Simultaneously with this racial division rose a functional division among the Aryan population separating it into three orders of priests, warriors, and husbandmen. This constituted the four-fold division of the Hindu caste system—the Aryan inhabitants of the land forming the first three castes of Brahmans, Khashatriyas, and Vaishyas, while the non-Aryans constituted the fourth caste of servants or Sudras. At first these divisions into different castes were flexible and persons in the lower castes were allowed to rise into the ones higher by virtue of their merit. We find that most of the historic religious teachers of the Hindus, namely, Rama, Krishna, and Buddha, came from the second class.

Gradually, however, the castes began to lose their flexible nature, and before the birth of Buddha in the year 600 B. C. they had already acquired a hereditary character. The teachings of Buddhism had the tendency to break down the hereditary barriers of caste, and during a thousand years of its reign the people of India had forgotten their caste boundaries. “Around 600 A. D. Buddhism began to decline and the Brahman priests gained fresh prestige. They set up the different castes on the old hereditary lines once again, and, except for a few local breaks through the appearance of such leaders as Nanak in Punjab and Chaityna in the South, the spirit of caste has prevailed throughout Hindu India since the decline of Buddhism.” The greatest champion of the lower classes who has appeared in recent times is the peaceful leader of India’s silent revolution, Mahatma Gandhi. He has spoken and written against untouchability and its allied evils more bitterly and longer than against other vital political and economic wrongs of the country. He has told his countrymen time and again that India’s soul cannot become pure so long as untouchability stays amongst the Hindus to defile it. And as a proof of his own sincerity in the matter he has adopted in his own family an untouchable girl whom he calls the joy of the household.

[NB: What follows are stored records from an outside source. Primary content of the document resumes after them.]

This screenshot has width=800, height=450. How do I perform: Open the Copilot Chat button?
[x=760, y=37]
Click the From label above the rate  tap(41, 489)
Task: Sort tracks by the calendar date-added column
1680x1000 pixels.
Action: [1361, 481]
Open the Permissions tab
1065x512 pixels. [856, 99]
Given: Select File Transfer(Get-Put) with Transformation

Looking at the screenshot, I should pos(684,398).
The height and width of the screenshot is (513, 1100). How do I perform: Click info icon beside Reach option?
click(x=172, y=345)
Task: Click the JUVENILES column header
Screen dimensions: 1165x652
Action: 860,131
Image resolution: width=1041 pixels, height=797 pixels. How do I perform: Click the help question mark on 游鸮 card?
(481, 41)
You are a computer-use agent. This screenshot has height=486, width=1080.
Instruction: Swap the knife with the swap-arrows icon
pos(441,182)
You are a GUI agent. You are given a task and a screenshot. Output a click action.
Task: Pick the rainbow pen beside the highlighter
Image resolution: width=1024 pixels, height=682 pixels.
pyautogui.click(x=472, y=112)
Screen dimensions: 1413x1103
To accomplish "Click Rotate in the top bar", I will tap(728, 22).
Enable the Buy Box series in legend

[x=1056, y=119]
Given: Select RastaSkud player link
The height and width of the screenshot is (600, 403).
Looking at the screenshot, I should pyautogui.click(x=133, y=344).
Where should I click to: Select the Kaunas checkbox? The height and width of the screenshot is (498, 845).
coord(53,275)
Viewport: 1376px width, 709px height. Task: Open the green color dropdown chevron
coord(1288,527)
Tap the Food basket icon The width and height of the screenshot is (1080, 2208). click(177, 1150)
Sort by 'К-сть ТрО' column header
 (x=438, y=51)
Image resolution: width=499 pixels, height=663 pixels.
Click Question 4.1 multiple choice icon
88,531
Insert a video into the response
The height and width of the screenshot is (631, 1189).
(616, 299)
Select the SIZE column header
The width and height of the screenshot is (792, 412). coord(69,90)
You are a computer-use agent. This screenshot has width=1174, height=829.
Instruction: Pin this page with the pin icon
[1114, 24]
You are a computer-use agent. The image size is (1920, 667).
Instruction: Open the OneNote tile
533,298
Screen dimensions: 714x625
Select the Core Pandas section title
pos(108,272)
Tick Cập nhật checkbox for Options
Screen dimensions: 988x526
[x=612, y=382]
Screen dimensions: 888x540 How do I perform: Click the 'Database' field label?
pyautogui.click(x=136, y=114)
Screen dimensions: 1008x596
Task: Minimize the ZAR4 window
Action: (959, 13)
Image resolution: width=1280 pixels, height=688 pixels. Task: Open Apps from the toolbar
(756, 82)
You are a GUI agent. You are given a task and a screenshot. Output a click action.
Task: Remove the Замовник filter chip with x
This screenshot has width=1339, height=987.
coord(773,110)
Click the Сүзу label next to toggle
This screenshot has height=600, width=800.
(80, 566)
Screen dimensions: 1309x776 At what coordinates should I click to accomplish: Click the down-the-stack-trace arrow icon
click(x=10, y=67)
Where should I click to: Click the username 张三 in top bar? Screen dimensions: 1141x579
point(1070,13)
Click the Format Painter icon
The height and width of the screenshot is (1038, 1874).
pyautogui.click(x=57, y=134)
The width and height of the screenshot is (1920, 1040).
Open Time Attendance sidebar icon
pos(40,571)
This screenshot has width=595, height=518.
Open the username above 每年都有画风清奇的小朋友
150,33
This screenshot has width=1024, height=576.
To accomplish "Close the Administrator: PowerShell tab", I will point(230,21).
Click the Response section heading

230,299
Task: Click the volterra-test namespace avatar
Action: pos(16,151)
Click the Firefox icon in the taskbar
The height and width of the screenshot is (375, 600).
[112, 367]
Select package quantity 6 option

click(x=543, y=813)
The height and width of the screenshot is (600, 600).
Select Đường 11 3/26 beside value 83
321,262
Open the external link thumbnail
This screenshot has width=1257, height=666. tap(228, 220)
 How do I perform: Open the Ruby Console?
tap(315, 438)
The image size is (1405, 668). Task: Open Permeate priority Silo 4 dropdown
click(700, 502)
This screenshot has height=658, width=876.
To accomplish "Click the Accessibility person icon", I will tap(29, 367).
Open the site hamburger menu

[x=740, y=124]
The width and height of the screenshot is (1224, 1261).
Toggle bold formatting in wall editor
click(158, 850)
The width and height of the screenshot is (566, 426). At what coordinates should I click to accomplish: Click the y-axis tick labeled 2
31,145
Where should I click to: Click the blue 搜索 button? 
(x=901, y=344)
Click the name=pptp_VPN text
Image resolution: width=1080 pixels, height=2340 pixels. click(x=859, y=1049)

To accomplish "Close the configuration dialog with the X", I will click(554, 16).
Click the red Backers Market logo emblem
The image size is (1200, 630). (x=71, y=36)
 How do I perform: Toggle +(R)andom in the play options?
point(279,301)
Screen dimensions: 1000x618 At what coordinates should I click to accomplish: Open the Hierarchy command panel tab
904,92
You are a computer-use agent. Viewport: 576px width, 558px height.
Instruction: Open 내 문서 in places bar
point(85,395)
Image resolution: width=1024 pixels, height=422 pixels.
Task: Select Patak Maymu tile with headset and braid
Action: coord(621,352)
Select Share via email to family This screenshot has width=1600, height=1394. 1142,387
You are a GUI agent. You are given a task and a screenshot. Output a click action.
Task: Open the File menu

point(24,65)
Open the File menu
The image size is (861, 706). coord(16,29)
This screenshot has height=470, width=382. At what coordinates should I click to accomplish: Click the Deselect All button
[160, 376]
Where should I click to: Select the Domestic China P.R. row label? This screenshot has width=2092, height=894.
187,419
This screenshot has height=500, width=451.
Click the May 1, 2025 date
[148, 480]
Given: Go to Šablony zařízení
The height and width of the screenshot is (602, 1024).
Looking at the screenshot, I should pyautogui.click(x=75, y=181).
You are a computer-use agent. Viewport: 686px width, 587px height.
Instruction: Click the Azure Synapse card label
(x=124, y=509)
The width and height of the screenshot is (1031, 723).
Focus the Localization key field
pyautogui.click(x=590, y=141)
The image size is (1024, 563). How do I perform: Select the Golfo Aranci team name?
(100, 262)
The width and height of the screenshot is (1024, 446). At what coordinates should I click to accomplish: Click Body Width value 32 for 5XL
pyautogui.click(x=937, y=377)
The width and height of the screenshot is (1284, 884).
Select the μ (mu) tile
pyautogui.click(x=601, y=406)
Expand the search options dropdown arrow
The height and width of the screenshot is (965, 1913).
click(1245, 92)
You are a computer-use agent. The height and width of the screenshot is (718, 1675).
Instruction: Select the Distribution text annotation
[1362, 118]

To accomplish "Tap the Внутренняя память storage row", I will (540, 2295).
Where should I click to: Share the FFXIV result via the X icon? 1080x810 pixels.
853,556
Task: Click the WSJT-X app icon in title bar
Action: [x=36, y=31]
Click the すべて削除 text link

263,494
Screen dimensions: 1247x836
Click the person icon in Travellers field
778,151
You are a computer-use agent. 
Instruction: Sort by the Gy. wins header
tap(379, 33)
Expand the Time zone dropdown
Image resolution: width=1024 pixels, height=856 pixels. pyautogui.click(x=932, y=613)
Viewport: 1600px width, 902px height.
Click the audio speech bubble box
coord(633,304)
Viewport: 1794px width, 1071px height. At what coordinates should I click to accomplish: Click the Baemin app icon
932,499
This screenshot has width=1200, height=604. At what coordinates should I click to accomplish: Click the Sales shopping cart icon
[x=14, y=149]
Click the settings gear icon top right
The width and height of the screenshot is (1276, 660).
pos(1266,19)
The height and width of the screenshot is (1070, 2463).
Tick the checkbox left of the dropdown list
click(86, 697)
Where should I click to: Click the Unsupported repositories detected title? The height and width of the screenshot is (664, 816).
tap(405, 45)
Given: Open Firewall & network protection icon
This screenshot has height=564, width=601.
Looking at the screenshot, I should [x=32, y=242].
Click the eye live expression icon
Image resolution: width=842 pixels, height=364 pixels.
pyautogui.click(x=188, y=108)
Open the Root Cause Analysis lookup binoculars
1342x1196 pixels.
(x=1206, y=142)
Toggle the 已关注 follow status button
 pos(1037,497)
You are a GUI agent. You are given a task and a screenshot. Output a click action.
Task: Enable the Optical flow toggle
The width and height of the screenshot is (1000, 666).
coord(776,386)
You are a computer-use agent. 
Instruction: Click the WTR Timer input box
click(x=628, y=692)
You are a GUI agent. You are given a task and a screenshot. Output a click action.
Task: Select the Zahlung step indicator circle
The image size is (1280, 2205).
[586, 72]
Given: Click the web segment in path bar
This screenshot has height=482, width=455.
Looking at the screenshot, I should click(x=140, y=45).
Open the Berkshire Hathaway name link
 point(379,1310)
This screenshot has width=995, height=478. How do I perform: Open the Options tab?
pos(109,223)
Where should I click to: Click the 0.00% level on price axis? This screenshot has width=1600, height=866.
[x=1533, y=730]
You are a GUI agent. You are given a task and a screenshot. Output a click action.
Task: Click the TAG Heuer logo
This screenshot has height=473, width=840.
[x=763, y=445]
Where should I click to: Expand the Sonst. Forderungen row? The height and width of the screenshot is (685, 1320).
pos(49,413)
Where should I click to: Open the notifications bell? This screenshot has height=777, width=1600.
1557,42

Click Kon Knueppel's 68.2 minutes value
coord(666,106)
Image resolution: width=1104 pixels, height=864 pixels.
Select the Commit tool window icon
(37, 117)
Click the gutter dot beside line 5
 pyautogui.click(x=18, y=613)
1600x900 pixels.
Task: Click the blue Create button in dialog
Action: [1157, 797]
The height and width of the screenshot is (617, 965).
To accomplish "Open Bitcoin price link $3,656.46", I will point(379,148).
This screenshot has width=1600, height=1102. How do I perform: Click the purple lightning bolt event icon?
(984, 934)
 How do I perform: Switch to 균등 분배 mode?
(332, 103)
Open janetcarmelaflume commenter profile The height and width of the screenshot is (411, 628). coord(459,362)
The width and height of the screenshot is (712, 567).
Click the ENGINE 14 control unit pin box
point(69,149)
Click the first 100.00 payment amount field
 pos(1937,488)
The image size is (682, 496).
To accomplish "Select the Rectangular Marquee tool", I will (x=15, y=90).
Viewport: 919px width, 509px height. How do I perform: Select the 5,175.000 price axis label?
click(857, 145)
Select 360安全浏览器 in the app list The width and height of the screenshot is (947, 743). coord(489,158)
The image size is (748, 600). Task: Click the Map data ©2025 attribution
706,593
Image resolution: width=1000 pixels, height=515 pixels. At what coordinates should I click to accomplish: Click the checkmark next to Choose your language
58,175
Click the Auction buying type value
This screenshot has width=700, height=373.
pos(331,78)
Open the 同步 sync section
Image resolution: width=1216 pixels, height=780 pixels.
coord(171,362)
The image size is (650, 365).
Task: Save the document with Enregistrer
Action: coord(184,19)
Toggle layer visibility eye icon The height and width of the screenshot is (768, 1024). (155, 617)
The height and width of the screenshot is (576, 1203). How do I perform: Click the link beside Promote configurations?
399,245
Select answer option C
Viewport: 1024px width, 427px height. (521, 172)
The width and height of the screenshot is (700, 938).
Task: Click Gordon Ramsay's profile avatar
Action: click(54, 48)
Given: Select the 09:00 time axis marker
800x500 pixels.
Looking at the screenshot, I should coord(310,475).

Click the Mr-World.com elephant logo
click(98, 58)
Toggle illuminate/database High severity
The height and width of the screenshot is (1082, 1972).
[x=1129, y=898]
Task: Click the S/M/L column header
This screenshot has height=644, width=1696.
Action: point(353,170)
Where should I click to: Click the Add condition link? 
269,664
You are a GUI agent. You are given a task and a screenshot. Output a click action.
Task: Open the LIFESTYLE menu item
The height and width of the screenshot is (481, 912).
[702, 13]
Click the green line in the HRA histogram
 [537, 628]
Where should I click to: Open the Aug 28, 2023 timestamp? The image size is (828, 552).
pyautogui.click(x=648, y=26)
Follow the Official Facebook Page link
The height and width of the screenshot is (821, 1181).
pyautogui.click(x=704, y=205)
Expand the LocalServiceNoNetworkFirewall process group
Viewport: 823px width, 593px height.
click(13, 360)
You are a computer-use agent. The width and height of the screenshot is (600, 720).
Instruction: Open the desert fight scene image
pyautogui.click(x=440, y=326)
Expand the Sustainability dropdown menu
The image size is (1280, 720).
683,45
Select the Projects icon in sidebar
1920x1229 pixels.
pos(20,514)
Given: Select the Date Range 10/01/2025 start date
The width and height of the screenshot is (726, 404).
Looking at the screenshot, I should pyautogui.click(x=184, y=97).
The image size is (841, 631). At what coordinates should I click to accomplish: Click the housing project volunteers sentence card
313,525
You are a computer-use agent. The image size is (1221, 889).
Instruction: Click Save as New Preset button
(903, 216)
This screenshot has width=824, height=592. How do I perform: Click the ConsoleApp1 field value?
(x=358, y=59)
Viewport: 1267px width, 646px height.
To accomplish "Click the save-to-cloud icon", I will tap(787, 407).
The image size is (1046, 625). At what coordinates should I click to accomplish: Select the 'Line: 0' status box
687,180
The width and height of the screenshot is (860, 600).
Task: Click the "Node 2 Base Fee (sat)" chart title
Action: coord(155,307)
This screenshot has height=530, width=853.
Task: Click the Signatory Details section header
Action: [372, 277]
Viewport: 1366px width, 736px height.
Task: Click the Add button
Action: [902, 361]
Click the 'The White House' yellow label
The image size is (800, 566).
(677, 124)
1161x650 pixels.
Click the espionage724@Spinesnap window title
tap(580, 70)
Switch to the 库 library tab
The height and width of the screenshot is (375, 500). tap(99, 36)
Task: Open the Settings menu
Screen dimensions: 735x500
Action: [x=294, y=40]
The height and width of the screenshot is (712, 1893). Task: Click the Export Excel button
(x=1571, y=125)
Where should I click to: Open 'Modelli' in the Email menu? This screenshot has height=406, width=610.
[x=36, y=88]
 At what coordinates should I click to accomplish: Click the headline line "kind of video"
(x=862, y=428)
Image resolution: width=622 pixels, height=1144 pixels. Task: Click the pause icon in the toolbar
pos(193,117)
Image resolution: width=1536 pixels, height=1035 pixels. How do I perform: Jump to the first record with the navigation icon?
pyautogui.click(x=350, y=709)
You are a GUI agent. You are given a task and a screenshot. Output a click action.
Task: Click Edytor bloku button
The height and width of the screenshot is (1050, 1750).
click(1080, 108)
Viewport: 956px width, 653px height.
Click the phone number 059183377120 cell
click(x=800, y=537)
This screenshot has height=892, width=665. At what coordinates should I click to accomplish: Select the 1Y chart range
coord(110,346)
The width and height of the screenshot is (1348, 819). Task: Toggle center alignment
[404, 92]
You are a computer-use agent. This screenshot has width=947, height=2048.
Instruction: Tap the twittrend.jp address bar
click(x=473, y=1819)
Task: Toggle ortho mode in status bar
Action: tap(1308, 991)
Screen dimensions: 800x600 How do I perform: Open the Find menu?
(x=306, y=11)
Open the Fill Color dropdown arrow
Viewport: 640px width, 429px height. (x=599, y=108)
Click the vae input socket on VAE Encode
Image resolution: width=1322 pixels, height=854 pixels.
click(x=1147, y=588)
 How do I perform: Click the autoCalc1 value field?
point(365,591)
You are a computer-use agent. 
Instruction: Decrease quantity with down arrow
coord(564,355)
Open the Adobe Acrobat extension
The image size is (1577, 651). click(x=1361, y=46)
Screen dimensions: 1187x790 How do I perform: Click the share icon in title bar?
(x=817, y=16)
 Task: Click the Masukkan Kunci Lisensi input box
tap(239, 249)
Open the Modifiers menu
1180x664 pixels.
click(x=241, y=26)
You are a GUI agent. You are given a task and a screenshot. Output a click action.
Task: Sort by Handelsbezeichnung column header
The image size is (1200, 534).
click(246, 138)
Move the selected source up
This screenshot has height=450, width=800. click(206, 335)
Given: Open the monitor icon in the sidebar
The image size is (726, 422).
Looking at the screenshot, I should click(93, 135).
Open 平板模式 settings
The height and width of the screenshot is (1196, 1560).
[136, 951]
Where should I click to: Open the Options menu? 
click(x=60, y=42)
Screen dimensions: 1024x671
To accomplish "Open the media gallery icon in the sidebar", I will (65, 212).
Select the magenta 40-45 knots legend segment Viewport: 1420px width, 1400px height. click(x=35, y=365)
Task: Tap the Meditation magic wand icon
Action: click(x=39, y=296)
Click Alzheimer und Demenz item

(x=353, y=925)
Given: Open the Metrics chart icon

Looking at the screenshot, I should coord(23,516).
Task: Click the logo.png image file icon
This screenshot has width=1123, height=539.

The evils of caste are quite manifest. It has tended to divide the Hindu community into various groups and thus destroyed among them unity of feeling which alone could insure national strength. Lack of united power opened the way for foreign invasions, which, again, has resulted in dragging India down from her former place of glory to her present state of humiliation and ruin. Yet alongside with the many evils of India’s caste system several advantages have accrued from it. Its existence has tended to make the people of India conservative and tolerant. With the institution of caste they felt so well fortified within themselves that they did not fear the influx of new ideas into their midst. India offered a safe and welcome home to the oppressed minorities from other lands. The Parsis and Jews came and settled there. They were not merely tolerated but welcomed by the Hindus, because the latter, assured of their own wonderful powers of resistance, had nothing to fear from outside influences. The Hindu caste system may be described as “the social formulation of defence minus all elements of aggression.” Since the beginning of her history India has been subjected to numerous invasions, but she has stood against them successfully. In the cultural sense India, instead of being conquered, “has always succeeded in conquering her conquerors.” The invaders belonging to different civilizations and races have come and disappeared, one after the other; but India still survives.[32]

Again, in the Hindus’ scheme of the division of labor care was taken to assign to every man his task and remuneration in such a manner as to avoid all unnecessary friction among the different classes. Its value will be readily recognized by those who are familiar with the evils of modern industrialism, arising from the intense hatred within the different classes.

Finally, it must be said to the credit of Hindu sociologists that, at least, they had the courage to face the problem of race-conflict with a sympathetic mind. The problem was not of their creation. The diversity of races existed in India before these new Aryan invaders came into the country. The caste system of the Hindus was the result of their sincere endeavors to seek a solution of their difficult problem. Its object was to keep the different races together and yet afford each one of them opportunity to express itself in its own separate way. “India may not have achieved complete success in this. But who else has? It was, at least, better than the best which the West has thought of so far. There the stronger races have either exterminated the weaker ones like the Red Indians in America, or shut them out completely like the Asiatics in Australia and America.” “Whatever may be its merits,” says Tagore, “you will have to admit that it does not spring from the higher impulses of civilization, but from the lower passions of greed and hatred.”

FOOTNOTES:

[25] Max Müller.

[26] Tagore.

[27] Tagore.

[28] Quoted from Otto Rothfield—Women of India.